We multiply the numerical coefficients: $$-8 \times -20$$.
$$-8 \times -20 = 160$$
Next, we combine the terms involving $$u$$. We have $${u}^{2}$$ and $$u$$.
$${u}^{2} = u \times u$$
So, $${u}^{2} \times u = (u \times u) \times u = u \times u \times u = {u}^{3}$$.
Next, we combine the terms involving $$v$$. We have $${v}^{6}$$ and $$v$$.
$${v}^{6} = v \times v \times v \times v \times v \times v$$
So, $${v}^{6} \times v = (v \times v \times v \times v \times v \times v) \times v = v \times v \times v \times v \times v \times v \times v = {v}^{7}$$.
Therefore, the simplified expression is $$160{u}^{3}{v}^{7}$$.
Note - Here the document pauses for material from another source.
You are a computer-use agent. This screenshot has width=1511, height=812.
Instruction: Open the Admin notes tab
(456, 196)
**step3** Substituting the given values

Now we substitute the given values $$u=2.5$$ and $$v=1$$ into the simplified expression $$160{u}^{3}{v}^{7}$$.
The expression becomes $$160 \times (2.5)^{3} \times (1)^{7}$$.
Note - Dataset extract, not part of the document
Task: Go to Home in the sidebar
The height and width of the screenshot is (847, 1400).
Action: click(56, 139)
**step4** Calculating the powers of u and v

We need to calculate $$(2.5)^{3}$$ and $$(1)^{7}$$.
For $$(1)^{7}$$, it means multiplying 1 by itself 7 times:
$$(1)^{7} = 1 \times 1 \times 1 \times 1 \times 1 \times 1 \times 1 = 1$$.
For $$(2.5)^{3}$$, it means multiplying 2.5 by itself 3 times:
$$(2.5)^{3} = 2.5 \times 2.5 \times 2.5$$
First, calculate $$2.5 \times 2.5$$:
$$2.5 \times 2.5 = 6.25$$ (Since $$25 \times 25 = 625$$, and there are two decimal places in total).
Next, calculate $$6.25 \times 2.5$$:
$$6.25 \times 2.5$$
To multiply, we can ignore the decimal points initially and multiply $$625 \times 25$$:
$$625 \times 5 = 3125$$
$$625 \times 20 = 12500$$
$$3125 + 12500 = 15625$$
Since there are a total of three decimal places (two in 6.25 and one in 2.5), we place the decimal point three places from the right in 15625.
So, $$6.25 \times 2.5 = 15.625$$.
Therefore, $$(2.5)^{3} = 15.625$$.

**step5** Performing the final multiplication

Now we substitute the calculated powers back into the expression:
$$160 \times 15.625 \times 1$$
$$160 \times 15.625$$
To perform this multiplication, we can multiply 160 by 15.625:
We can write 160 as $$16 \times 10$$.
So, $$16 \times 10 \times 15.625 = 16 \times 156.25$$
Now, we multiply $$16 \times 156.25$$:
We can break down $$156.25$$ into $$156 + 0.25$$.
$$16 \times 156 = 2496$$
$$16 \times 0.25 = 16 \times \frac{1}{4} = 4$$
Adding these results:
$$2496 + 4 = 2500$$
Thus, the value of the expression is 2500.